- WORK ORDER
Please tally the lines in the data below that include the string "radio", and reply with only the total.
*** RECORD SET Section Begins ***
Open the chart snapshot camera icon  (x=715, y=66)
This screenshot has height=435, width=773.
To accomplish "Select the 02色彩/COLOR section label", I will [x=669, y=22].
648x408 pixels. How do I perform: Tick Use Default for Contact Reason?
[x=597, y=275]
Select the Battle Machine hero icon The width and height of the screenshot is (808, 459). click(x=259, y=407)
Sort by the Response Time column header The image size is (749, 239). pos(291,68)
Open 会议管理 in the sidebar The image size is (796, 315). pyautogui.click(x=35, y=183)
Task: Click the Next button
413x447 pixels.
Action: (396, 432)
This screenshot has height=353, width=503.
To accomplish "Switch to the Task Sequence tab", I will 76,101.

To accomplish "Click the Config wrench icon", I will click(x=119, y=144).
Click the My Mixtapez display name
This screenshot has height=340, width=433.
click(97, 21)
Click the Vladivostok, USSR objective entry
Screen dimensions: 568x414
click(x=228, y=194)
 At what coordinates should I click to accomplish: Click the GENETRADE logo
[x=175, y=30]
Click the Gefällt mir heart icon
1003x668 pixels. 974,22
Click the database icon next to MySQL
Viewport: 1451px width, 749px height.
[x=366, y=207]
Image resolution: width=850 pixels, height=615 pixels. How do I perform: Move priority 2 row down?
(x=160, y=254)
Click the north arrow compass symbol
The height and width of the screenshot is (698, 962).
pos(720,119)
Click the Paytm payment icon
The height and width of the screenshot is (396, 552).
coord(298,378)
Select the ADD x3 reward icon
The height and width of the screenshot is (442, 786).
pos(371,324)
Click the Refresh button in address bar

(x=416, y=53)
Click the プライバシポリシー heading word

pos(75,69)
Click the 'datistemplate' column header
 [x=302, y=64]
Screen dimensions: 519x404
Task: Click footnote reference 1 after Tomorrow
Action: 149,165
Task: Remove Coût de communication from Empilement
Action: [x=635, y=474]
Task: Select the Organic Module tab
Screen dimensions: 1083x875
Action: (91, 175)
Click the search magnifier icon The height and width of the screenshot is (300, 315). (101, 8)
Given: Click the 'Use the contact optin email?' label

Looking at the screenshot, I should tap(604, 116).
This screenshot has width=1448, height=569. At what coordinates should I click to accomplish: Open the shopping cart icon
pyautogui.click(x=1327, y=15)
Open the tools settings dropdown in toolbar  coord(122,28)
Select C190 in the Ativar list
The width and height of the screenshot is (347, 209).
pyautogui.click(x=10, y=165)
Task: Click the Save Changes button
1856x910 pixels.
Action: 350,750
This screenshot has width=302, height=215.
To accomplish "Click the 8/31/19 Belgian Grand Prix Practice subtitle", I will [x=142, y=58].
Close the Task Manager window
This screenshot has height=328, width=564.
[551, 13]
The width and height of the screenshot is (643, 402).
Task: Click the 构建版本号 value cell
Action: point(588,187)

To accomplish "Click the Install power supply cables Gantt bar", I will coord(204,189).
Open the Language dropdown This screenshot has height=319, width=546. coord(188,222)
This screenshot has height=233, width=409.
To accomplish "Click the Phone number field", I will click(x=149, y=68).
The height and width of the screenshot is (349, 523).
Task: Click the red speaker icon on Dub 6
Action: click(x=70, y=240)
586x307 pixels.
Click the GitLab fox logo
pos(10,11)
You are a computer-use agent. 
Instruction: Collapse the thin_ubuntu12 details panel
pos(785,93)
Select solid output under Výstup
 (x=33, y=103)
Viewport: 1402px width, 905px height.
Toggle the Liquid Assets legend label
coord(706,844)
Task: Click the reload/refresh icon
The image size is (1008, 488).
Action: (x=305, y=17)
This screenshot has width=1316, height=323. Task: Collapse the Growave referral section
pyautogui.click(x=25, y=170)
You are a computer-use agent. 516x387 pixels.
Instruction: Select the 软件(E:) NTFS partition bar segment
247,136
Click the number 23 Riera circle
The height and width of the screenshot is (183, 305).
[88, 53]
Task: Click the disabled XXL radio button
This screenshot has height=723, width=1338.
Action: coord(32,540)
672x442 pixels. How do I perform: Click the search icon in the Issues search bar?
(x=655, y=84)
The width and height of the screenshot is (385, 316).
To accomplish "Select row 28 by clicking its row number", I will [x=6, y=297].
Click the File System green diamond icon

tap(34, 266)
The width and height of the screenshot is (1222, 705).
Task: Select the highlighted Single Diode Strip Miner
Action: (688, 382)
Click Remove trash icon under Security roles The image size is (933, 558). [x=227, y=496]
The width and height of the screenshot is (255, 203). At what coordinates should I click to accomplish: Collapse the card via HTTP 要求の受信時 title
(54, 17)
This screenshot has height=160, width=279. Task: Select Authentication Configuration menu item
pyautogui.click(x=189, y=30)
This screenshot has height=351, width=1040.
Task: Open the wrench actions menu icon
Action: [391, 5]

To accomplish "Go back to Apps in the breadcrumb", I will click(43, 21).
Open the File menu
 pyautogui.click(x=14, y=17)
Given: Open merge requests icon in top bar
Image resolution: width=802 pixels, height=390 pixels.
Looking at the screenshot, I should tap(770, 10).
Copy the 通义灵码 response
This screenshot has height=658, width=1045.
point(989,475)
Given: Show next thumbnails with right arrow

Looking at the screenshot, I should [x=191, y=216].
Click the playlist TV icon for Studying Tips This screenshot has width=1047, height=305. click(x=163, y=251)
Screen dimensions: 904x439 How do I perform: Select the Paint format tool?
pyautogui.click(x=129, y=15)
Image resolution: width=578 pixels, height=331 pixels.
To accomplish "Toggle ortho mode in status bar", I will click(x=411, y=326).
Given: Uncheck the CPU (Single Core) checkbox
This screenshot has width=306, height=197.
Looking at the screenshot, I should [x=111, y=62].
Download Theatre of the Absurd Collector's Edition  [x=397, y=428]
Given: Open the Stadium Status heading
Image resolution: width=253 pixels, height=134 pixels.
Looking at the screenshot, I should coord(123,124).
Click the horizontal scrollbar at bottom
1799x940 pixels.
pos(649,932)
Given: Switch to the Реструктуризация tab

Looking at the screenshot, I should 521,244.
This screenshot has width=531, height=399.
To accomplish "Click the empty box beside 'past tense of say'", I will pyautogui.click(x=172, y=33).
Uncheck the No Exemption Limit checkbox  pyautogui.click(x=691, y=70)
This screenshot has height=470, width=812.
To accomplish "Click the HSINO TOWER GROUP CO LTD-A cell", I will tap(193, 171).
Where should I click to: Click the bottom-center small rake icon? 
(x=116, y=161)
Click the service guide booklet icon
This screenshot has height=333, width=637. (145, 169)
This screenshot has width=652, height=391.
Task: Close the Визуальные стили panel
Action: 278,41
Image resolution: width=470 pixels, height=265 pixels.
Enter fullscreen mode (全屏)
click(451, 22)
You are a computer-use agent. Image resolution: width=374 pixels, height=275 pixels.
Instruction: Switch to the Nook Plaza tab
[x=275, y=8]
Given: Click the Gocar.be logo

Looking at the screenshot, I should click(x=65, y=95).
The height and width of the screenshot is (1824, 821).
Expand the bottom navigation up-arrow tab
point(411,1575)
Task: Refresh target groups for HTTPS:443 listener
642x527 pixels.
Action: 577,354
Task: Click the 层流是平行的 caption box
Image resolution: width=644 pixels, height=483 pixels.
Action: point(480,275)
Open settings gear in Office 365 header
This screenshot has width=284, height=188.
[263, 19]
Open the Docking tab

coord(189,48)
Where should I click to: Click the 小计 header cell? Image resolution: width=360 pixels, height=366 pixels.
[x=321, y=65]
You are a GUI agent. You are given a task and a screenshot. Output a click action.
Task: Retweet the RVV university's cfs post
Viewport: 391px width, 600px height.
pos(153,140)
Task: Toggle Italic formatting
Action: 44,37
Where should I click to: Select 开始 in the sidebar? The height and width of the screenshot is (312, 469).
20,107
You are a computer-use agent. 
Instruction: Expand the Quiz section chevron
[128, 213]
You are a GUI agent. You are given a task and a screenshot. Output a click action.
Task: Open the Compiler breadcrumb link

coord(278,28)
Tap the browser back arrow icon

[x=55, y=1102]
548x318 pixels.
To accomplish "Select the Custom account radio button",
*** RECORD SET Section Ends ***
- SOLUTION
2